「未来のためのあたたかい思考法」
32編の寓話的思考から「あたたかい思考法」につながるヒントを見つける。
思考法とあるが、HOWTO系ではない。寓話的なストーリーを通じて、これからも革新的に進むだろう技術との付き合い方を提示している。または、読者に付き合い方の気づきを促すことを目的にしていると感じる。めちゃくちゃ面白い内容では無く、強く訴求する構成でもないが、寓話に盛り込まれるヒントは興味深い。
AIやロボット、テクノロジーは革新的に進化を遂げることで、人間から仕事を奪うのではないか?と議論が続いているが、個人的には彼らにできることできないことは当然あり、そこを見極めていく必要があると思う(当たり前か)。なんでもかんでもAIやロボット(RTA含む)を導入するのではなく、何のために導入するのか、何故導入するのかを明確に定義し、導入するならば掛かるコスト(維持込)と効果を検証し、その後にやっと「入れます?」みたいな話をすべき。
しかし、AI達を入れたら何でも出来る、人間の業務は不要になる、といったAI達ありきに考えるのが当たり前みたいな風潮が強い。

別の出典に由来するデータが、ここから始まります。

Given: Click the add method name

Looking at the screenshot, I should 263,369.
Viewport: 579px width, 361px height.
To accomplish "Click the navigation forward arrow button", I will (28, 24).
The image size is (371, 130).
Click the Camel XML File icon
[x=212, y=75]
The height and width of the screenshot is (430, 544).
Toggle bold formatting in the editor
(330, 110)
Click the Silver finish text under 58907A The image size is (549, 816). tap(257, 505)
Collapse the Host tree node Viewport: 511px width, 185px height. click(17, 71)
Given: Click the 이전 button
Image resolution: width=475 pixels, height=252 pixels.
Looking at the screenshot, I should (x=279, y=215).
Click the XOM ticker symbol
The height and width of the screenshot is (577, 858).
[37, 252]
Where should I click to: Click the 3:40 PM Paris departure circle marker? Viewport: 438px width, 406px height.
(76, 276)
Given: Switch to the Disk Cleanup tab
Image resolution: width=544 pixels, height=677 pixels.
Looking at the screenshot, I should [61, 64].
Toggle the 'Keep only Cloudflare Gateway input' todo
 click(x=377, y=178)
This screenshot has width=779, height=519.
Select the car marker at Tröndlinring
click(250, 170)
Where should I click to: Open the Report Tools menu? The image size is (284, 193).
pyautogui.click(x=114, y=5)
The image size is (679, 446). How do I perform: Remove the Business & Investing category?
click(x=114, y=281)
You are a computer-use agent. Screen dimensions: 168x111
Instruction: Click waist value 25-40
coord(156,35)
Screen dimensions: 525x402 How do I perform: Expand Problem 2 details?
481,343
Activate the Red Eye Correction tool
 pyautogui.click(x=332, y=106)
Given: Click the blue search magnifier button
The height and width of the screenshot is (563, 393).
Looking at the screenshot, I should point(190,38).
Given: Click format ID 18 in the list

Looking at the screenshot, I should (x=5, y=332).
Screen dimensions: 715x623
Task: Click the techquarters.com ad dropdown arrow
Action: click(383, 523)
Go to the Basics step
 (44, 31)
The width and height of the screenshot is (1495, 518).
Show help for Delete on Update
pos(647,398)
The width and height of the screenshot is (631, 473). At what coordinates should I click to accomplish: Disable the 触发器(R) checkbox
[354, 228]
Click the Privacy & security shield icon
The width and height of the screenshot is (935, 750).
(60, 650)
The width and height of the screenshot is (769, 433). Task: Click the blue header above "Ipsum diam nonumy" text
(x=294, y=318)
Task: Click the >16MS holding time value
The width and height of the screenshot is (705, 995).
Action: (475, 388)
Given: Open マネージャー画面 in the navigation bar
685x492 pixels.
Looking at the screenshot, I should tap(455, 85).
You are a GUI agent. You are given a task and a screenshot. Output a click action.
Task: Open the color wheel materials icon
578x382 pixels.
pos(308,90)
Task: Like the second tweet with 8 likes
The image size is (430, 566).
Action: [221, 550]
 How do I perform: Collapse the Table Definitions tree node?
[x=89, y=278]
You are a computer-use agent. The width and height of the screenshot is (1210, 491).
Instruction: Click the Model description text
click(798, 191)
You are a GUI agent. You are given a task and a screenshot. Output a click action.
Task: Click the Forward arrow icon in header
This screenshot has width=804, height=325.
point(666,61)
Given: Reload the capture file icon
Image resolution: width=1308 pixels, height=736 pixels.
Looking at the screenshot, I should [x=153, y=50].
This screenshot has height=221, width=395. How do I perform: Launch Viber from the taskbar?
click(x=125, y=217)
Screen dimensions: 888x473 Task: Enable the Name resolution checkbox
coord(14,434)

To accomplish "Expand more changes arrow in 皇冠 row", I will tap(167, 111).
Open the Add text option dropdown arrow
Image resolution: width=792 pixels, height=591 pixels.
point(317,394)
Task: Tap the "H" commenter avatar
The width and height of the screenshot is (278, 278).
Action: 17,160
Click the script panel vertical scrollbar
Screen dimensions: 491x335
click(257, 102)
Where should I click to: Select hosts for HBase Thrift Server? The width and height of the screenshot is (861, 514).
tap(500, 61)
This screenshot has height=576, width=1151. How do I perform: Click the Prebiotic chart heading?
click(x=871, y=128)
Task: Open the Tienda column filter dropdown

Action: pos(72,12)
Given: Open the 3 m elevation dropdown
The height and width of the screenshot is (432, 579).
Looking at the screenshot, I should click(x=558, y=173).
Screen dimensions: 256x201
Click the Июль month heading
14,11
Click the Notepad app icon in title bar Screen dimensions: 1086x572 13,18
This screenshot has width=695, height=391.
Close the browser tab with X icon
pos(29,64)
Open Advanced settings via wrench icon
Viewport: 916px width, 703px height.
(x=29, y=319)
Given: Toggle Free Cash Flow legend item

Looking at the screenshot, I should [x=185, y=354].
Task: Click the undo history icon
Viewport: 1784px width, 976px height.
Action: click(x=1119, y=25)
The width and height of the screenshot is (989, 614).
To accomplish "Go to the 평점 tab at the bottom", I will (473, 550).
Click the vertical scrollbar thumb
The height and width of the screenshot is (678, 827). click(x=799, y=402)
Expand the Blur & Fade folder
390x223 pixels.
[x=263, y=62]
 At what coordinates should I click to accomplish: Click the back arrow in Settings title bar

メディアがメリットばかりを取り上げる影響もあるのだろうが、普通に考えてみれば、メリットばかりあるわけなく、あるメリットもたいしたことなく、これならば人間がやる方が良いケースなどザラにある。
今後、Deep Learning(専門領域ではDeep Learningは二種あるらしい。自己学習と自己学習から進化する奴、だった気がする。ここでは後者)が、凄まじくなり、人間の感性やセンスを問う仕事や人間のことを理解しないといけない業務(例えば、メールにしろ、定型系はRPAで可能だが、この人に向けた場合はちょっと表現を変えた方が印象良いな、と言った相手に合わせたメールは人間にしか出来ないのでは?)まで完璧にこなす可能性はある。
しかし、AI達には得意不得意があり、人間にも得意不得意がある。お互いパズルの凸凹みたいな形はしているはずで、ピタリと嵌るところで、AI達の力を借りれば良い。本書の寓話はそんなこともメッセージにしている気がする。